Honda, Ducati, promesse del motociclismo al debutto, campioni, personalità differenti. Un’esperienza ed una competenza, quelle di Cristian Gabarrini, che parlano da sole. Proprio l’attuale capotecnico di Pecco Bagnaia, in una bella intervista di Paolo Ianieri sulle pagine della Gazzetta dello Sport, ha paragonato il suo 2007 da titolo con Casey Stoner a questo 2022 che, potenzialmente già in Malesia, potrebbe riportare il mondiale alla corte di Borgo Panigale. A Sepang Bagnaia, primo in classifica con quattordici punti di vantaggio su Fabio Quartararo, si gioca già il primo matchball per la conquista del titolo. Se Pecco in gara dovesse arrivare davanti ad Aleix Espargaro e siglare undici punti in più di Fabio, allora diventerebbe automaticamente campione del mondo (con una vittoria di Bagnaia e Quartararo non meglio di quarto, tutte le condizioni verrebbero soddisfatte). “Le differenze tra la Ducati 2007 e quella del 2022 sono abissali. Quella era una moto rozza, molto difficile da guidare, al limite delle possibilità umane. Quella di oggi è una Ducati molto sofisticata, tecnologicamente al top, come tutte le MotoGP difficile da portare al limite. Bisogna saperla guidare, ma ora ci sono cinque-sei piloti che vanno mediamente forte, nel 2007 solo uno riusciva a portarla al limite, Casey” – ha analizzato Gabarrini.

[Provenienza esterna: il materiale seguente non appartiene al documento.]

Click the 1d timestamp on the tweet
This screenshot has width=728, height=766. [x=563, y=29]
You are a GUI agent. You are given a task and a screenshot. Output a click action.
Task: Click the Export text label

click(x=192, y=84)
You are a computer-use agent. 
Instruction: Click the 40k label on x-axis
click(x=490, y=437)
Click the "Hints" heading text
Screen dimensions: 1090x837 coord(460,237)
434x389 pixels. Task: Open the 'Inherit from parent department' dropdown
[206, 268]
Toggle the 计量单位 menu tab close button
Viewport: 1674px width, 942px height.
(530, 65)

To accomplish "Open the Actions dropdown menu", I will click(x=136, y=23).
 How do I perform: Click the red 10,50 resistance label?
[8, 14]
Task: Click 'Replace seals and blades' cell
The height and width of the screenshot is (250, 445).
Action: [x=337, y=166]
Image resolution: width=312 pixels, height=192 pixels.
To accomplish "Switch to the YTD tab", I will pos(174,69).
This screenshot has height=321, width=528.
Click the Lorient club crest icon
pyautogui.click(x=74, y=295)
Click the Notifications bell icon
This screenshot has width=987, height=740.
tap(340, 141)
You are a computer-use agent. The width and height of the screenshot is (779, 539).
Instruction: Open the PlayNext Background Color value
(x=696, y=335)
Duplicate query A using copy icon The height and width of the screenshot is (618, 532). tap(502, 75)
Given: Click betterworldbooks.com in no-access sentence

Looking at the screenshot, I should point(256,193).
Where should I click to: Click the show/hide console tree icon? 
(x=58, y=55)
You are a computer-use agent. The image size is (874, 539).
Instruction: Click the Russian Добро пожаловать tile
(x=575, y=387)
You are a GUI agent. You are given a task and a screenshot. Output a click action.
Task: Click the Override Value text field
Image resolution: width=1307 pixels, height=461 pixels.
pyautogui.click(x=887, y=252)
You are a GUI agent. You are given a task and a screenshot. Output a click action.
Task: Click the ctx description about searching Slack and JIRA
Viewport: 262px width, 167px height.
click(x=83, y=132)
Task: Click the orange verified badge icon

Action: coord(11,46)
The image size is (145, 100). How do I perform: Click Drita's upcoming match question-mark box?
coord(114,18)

Cristian poi ha commentato la maturazione che Bagnaia ha mostrato nelle ultime gare (dalla scivolata di Motegi in poi), parlando anche del clima di lavoro all’interno del box Ducati numero 63. Un’atmosfera tranquilla e volta all’ottimismo che, per centrare l’obiettivo titolo, deve mantenersi tale in Malesia ed, eventualmente, a Valencia: “Bisognerà stare tranquilli, lavorare allo stesso modo; il nostro mantra non cambia, ce lo ripetiamo dalla pausa estiva. Dobbiamo andare avanti gara per gara, senza voli pindarici. Quella caduta in Giappone all’ultimo giro non ci voleva proprio, ma siamo stati molto fortunati che, con Fabio a sua volta indietro, il danno è stato limitato. Anche se c’è stato, perché Pecco avrebbe preso 8 punti e ora a +22 la situazione sarebbe diversa. Pecco poi è stato bravissimo nei due terzi posti in Thailandia ed Australia, intelligente a non prendersi troppi rischi“. Gabarrini infine ha espresso il suo punto di vista sulla situazione tecnica dei diretti concorrenti: “Fabio si trova da solo con una moto che però non è tutto questo disastro come tanti dicono. Per me la Yamaha resta comunque molto competitiva. In Aprilia hanno fatto enormi passi in avanti, ma essere veloci per un po' di gare consecutive non significa esserlo sempre. In questi ultimi appuntamenti penso abbiano avuto qualche problema in più, ma sono retroscena che solo loro conoscono”.